Stored data
--- --- ---

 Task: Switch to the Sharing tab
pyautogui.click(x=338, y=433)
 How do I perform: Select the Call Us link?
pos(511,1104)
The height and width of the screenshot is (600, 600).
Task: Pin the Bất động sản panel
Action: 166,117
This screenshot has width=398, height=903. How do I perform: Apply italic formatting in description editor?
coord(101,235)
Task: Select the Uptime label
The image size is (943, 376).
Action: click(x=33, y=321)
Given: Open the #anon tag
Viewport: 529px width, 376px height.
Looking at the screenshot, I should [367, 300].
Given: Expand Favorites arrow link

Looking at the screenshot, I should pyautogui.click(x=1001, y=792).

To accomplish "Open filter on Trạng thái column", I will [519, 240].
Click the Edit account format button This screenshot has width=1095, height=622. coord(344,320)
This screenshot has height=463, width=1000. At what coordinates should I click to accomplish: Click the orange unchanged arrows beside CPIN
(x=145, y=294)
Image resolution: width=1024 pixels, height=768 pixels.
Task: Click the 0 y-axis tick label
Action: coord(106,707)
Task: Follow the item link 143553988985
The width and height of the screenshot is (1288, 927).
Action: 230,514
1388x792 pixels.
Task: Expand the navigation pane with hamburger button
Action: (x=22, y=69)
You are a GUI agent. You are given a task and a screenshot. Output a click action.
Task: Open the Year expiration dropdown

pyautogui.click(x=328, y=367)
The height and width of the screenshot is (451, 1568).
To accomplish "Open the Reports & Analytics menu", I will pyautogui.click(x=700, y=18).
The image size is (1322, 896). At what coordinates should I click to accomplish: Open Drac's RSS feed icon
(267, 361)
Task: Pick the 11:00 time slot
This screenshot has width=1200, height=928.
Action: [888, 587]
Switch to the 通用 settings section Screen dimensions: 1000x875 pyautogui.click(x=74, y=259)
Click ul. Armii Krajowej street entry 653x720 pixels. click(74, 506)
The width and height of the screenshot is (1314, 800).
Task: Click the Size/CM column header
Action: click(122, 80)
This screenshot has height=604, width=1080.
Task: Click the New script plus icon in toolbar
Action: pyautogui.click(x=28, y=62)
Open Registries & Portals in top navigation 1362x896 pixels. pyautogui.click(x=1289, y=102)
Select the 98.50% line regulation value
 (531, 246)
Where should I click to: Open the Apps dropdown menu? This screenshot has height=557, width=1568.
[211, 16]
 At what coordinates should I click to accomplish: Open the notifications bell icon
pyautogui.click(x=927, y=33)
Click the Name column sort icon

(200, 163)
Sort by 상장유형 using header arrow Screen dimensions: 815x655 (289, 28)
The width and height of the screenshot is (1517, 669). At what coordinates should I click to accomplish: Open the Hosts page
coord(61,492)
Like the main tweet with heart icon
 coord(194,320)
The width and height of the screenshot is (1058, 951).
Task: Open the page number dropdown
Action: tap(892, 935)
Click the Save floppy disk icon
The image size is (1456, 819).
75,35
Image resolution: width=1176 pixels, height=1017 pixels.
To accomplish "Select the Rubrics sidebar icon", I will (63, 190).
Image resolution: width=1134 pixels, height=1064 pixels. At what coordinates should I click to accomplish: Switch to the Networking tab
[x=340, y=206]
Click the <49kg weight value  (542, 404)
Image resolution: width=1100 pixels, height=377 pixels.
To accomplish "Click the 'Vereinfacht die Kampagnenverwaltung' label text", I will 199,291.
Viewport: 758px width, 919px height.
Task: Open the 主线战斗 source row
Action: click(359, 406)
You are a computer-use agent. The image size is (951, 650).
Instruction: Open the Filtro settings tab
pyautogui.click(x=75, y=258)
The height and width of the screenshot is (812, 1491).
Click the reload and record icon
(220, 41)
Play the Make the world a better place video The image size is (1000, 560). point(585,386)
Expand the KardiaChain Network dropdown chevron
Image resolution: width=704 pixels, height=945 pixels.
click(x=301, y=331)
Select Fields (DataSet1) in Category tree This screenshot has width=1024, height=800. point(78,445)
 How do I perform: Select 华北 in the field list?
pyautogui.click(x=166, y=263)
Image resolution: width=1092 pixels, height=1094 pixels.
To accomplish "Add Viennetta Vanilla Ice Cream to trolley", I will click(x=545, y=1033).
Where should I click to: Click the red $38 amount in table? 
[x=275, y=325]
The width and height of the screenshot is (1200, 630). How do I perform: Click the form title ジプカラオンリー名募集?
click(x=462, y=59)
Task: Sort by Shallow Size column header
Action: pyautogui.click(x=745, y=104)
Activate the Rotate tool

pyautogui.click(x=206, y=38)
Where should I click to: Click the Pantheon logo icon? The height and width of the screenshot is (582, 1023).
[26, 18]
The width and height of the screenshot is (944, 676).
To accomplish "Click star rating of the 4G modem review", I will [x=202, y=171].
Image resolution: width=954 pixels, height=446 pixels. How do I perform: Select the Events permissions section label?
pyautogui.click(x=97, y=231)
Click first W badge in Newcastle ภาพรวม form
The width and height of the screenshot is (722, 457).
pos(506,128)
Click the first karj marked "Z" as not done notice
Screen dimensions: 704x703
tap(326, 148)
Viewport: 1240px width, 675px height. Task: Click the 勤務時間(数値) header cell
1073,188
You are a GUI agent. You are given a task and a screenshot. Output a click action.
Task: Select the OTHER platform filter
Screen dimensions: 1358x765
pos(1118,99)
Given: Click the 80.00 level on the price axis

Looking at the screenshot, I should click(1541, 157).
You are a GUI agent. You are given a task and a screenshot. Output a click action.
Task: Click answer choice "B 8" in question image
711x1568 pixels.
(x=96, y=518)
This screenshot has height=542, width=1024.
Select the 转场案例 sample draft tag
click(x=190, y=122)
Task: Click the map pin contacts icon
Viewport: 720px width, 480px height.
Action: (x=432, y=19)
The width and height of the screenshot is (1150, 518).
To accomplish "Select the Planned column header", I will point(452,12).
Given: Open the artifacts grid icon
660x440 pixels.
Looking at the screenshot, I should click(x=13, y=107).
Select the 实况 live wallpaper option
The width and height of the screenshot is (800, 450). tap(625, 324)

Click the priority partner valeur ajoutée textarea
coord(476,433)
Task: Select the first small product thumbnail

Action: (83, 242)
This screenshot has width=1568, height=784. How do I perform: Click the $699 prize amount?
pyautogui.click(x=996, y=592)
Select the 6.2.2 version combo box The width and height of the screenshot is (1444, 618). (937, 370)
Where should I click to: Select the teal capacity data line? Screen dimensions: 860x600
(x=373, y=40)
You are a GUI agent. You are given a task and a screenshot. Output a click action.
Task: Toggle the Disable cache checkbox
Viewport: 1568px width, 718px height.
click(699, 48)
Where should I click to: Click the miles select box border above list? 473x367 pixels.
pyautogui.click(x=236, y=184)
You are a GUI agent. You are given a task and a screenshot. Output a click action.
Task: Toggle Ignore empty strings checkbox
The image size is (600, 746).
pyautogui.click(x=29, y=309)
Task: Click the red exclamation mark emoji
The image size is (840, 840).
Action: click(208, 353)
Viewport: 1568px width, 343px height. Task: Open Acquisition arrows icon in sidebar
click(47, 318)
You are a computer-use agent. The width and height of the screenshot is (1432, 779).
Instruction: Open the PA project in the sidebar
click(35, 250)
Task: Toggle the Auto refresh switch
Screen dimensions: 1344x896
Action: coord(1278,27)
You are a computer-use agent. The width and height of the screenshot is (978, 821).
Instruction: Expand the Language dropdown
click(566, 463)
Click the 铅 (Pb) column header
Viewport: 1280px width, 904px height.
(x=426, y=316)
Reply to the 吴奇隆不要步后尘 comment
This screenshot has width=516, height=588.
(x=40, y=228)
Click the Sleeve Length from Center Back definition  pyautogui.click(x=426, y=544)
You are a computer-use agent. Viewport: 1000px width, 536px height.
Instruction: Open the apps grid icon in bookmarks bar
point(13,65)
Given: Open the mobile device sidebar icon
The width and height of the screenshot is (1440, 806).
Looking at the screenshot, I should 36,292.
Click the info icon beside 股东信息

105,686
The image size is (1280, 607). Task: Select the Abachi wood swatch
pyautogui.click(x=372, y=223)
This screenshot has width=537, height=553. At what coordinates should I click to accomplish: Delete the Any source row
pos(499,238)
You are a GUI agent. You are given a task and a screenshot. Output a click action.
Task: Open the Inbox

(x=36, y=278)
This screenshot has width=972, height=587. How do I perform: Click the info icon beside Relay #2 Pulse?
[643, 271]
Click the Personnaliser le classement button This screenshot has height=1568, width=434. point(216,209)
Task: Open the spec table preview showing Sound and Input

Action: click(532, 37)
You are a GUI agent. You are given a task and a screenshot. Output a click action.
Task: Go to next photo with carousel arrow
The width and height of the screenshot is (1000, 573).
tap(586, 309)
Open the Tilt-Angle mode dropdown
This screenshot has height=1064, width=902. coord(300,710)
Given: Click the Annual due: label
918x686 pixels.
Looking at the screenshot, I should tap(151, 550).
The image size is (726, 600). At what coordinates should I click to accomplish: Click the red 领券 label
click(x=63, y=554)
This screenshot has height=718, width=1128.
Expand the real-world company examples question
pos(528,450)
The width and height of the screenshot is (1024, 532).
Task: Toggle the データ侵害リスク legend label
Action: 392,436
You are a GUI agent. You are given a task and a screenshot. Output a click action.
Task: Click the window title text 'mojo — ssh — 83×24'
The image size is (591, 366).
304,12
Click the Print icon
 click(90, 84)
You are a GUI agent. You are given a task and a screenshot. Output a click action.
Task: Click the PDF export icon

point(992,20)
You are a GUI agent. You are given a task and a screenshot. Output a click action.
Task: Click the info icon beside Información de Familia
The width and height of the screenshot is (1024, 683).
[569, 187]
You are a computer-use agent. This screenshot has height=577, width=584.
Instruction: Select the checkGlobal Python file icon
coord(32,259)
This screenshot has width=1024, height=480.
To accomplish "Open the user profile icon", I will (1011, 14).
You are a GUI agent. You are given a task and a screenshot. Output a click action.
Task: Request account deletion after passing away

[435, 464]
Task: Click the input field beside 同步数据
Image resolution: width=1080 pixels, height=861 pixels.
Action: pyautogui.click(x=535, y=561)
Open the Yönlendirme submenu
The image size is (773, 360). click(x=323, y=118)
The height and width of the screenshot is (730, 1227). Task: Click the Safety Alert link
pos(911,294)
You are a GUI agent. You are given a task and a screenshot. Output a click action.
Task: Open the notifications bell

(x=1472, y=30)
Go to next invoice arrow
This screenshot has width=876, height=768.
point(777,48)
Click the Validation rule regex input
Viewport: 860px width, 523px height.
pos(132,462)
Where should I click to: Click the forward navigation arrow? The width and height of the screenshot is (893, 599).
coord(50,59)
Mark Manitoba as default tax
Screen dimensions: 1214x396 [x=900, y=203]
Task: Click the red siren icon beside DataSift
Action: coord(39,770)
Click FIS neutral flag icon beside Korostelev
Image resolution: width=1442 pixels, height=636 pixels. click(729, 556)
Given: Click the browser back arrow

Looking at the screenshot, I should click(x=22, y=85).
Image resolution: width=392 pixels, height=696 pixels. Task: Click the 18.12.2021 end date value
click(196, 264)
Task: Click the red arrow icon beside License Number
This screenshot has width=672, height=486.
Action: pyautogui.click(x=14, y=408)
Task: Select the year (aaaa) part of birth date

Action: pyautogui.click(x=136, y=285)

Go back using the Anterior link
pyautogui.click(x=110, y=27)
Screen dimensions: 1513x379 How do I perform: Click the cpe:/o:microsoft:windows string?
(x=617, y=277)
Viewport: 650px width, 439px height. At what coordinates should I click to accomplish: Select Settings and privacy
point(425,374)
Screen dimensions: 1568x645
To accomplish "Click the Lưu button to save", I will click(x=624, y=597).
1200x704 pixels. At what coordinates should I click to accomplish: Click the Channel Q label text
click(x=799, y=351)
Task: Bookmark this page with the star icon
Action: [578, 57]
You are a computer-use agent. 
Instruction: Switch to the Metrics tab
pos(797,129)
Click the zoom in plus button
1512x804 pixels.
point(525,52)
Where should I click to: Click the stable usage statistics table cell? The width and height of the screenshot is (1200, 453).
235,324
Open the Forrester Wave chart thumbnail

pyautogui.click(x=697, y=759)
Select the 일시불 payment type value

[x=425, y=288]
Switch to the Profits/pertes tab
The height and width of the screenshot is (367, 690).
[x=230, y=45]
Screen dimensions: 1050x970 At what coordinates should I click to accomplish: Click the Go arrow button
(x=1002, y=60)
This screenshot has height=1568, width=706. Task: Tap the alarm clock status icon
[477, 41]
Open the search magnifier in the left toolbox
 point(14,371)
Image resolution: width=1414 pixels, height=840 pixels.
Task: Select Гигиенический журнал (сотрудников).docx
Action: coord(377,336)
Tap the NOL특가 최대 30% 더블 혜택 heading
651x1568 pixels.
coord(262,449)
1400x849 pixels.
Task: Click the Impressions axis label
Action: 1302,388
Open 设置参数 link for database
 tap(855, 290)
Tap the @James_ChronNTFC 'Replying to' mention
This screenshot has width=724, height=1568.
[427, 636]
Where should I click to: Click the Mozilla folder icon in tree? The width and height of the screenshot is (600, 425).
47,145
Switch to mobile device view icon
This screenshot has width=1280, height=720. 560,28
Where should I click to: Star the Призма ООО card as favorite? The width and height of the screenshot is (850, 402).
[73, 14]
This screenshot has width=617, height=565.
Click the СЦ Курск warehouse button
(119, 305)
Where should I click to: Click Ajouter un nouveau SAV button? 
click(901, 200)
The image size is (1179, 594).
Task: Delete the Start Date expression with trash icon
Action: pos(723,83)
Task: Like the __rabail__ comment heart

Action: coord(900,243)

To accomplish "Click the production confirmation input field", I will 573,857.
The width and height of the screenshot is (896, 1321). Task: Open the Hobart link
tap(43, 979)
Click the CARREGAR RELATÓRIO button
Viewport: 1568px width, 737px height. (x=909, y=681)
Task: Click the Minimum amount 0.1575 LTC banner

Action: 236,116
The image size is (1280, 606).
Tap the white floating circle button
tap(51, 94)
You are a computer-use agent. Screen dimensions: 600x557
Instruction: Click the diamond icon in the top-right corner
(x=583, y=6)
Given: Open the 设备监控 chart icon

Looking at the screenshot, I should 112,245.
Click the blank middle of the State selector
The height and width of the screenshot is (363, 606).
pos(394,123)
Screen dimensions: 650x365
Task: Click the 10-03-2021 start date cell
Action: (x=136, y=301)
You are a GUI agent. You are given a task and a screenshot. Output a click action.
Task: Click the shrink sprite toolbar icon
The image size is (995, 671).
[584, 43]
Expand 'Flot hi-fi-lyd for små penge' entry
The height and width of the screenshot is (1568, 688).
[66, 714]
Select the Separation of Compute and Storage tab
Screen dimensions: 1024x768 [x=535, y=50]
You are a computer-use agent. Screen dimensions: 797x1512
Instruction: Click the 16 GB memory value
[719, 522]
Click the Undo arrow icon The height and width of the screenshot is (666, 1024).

--- --- ---

• **Problem**
Start with the line above that contains "Task: Go to next photo with carousel arrow" and end with the line that contains "This screenshot has height=718, width=1128.". Write out those lines exactly, and only those.

• **Task result**
Task: Go to next photo with carousel arrow
The width and height of the screenshot is (1000, 573).
tap(586, 309)
Open the Tilt-Angle mode dropdown
This screenshot has height=1064, width=902. coord(300,710)
Given: Click the Annual due: label
918x686 pixels.
Looking at the screenshot, I should tap(151, 550).
The image size is (726, 600). At what coordinates should I click to accomplish: Click the red 领券 label
click(x=63, y=554)
This screenshot has height=718, width=1128.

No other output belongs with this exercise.